Start of Records for this task

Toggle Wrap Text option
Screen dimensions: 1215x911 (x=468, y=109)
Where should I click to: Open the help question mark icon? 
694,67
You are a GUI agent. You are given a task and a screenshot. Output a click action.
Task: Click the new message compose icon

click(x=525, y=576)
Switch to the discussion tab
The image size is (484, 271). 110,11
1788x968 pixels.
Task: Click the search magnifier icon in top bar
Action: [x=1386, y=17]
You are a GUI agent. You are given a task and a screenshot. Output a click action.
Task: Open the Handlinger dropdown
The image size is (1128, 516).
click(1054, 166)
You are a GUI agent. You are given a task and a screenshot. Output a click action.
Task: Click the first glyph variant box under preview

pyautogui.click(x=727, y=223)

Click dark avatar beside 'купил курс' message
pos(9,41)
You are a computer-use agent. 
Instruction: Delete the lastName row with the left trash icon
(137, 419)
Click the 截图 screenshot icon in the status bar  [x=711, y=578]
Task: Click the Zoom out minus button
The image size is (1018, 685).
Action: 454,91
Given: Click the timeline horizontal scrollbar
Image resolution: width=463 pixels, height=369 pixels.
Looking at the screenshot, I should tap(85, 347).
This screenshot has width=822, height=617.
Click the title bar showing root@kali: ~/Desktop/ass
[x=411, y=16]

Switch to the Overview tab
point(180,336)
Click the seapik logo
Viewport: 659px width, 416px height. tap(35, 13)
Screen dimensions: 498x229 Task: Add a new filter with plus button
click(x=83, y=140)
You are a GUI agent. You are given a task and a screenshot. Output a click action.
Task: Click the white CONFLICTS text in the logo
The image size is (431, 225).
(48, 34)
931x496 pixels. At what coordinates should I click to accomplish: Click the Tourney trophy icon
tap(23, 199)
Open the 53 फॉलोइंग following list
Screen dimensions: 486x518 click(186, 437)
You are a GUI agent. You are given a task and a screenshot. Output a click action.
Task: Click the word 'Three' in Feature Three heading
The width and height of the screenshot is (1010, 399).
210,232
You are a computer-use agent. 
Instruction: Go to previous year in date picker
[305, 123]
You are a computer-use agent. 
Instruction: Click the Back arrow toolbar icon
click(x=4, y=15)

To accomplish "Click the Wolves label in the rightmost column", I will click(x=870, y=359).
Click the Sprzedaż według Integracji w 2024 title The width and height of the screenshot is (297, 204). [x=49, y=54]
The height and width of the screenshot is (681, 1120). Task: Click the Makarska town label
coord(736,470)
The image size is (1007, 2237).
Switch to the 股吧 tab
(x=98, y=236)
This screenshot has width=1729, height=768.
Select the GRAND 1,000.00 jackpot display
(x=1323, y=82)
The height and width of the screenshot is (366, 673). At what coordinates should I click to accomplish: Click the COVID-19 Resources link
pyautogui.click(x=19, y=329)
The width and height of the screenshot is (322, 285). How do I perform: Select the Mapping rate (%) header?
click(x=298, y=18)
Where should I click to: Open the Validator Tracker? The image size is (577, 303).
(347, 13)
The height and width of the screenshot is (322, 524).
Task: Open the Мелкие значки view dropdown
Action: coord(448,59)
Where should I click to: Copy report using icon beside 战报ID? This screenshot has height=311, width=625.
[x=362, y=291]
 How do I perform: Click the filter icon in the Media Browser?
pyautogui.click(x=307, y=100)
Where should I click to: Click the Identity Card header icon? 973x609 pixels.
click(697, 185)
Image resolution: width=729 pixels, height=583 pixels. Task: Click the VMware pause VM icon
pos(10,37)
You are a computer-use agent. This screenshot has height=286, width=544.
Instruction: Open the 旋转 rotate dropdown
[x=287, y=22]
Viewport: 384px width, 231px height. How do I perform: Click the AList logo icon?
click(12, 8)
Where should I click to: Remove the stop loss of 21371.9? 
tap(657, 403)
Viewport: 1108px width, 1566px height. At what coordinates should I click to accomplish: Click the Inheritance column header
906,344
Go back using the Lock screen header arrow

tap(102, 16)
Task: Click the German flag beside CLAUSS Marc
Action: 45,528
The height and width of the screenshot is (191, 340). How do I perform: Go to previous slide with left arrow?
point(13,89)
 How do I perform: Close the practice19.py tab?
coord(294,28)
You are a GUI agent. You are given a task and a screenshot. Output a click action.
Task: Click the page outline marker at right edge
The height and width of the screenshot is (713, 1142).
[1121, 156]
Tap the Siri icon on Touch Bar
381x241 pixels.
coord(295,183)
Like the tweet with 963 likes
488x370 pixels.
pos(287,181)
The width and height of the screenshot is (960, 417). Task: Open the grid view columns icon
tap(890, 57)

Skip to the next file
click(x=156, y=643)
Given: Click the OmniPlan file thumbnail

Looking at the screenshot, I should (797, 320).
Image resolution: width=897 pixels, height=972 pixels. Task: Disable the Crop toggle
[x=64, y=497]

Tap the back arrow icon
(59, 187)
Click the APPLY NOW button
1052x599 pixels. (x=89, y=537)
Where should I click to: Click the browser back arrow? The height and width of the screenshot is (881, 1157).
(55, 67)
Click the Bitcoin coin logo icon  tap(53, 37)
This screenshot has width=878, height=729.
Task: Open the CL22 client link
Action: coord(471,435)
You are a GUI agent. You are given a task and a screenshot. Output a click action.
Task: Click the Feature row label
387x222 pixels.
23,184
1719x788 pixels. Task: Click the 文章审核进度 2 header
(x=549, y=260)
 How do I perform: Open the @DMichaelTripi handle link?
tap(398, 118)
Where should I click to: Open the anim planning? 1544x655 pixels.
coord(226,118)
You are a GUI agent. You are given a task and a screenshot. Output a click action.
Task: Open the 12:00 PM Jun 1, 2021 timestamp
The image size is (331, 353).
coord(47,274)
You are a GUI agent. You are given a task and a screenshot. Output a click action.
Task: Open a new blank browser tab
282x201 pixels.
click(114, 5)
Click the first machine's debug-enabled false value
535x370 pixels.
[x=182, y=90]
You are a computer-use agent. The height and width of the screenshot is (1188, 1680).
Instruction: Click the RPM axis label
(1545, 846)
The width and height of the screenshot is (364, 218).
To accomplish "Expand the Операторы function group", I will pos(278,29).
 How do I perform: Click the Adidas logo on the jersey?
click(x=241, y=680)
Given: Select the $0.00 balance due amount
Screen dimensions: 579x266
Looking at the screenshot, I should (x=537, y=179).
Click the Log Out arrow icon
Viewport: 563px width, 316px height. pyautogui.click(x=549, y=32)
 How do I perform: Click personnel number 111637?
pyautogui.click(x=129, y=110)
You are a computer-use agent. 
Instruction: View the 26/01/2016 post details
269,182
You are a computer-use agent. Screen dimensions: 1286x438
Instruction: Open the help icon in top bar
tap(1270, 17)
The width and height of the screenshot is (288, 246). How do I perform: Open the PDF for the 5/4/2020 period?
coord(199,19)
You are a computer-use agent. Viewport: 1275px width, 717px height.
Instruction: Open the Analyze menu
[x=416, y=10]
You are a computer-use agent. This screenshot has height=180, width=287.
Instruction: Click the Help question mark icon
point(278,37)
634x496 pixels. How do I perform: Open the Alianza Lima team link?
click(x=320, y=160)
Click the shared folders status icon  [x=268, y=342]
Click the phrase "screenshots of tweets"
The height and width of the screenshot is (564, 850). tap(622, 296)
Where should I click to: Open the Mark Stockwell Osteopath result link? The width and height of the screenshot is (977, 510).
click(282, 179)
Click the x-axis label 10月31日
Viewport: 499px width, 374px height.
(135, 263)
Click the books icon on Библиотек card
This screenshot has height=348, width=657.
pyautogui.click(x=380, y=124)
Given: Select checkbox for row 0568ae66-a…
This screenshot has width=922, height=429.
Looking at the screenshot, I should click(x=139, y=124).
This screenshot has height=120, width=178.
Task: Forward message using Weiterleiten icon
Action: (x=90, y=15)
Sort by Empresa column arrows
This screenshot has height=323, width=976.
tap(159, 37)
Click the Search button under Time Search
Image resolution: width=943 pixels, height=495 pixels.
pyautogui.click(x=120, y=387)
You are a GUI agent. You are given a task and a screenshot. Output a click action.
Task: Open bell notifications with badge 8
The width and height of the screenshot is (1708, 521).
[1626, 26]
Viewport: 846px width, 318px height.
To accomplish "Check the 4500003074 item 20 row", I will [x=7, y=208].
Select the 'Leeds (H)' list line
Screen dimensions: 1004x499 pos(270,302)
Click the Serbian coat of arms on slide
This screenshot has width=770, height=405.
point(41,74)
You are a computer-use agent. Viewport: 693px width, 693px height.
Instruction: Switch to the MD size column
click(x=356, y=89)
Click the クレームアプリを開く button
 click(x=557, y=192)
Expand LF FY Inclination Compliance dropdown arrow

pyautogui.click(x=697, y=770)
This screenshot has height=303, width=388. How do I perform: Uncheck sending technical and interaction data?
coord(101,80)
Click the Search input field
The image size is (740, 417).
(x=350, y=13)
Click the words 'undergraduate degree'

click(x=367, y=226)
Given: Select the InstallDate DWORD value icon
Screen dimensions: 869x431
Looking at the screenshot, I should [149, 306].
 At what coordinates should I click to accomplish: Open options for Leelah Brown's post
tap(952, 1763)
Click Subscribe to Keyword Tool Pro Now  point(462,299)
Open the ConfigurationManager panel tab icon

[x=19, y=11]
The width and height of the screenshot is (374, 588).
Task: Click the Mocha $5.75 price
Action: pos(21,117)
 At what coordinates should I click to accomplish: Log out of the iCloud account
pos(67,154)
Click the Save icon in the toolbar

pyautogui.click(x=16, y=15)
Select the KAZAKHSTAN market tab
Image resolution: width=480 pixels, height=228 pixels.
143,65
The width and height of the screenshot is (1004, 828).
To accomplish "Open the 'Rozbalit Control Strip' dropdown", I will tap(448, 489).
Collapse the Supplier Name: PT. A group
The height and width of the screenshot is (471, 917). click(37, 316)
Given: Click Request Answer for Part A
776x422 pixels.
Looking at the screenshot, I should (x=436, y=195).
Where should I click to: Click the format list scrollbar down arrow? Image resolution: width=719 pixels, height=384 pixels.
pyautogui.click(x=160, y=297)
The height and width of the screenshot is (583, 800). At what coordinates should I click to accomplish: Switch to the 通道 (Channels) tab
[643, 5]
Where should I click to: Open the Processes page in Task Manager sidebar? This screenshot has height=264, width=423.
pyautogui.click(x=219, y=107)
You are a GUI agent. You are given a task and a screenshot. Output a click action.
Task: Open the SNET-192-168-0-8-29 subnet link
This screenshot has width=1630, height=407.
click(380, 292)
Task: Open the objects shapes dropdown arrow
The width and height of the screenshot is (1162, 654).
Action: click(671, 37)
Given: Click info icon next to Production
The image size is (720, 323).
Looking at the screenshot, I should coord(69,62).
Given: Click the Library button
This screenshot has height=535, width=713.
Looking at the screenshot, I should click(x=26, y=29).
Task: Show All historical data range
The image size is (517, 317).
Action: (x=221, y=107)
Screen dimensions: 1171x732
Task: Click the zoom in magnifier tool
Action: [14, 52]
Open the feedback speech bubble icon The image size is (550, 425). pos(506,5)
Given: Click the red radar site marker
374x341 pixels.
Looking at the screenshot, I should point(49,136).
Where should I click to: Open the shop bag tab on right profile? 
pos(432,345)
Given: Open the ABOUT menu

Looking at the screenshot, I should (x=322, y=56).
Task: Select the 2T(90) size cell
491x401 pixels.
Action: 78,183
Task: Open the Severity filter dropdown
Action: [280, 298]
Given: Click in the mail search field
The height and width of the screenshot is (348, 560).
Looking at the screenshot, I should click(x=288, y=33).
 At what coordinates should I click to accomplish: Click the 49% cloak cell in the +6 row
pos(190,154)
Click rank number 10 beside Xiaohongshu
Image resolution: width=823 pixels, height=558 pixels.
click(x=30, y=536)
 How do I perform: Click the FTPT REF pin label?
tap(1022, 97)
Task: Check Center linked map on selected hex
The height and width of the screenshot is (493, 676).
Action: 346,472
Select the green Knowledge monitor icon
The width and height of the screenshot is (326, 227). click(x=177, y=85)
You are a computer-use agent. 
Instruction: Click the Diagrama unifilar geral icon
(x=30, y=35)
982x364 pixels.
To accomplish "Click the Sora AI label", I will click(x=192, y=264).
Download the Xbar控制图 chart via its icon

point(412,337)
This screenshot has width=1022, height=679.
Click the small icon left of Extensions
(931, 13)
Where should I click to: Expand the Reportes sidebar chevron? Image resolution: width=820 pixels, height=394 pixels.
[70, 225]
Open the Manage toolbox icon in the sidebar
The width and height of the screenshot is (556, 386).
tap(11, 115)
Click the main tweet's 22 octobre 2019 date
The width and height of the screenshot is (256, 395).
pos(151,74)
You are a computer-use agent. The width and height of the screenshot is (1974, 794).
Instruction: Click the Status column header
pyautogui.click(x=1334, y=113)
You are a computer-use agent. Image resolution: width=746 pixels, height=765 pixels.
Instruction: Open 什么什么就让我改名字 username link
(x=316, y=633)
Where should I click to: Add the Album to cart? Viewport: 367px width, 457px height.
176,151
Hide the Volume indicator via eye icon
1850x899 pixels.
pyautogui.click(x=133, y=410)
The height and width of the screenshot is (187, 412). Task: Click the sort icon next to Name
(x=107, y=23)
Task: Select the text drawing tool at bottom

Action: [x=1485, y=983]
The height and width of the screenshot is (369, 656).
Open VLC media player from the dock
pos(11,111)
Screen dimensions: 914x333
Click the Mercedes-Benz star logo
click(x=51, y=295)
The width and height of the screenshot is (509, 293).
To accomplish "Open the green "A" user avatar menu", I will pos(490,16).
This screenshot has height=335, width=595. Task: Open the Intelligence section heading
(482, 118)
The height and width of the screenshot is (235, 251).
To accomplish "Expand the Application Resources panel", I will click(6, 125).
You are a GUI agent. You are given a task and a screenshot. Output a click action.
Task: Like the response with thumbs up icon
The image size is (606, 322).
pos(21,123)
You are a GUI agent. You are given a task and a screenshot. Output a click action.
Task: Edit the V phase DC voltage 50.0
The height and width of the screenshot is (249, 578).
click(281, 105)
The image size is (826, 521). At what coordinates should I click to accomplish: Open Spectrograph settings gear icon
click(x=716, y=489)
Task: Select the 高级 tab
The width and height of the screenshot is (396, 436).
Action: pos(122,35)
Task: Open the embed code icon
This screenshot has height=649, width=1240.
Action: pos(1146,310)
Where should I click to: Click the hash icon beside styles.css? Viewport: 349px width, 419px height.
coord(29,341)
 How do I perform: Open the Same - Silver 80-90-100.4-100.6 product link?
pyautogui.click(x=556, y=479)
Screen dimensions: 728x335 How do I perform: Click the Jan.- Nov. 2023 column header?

End of Records for this task

→ Exercise brief
Only lines holding "Feature" are wanted; copy all of them from the listing.

→ Exercise response
Task: Click the word 'Three' in Feature Three heading
Task: Click the Feature row label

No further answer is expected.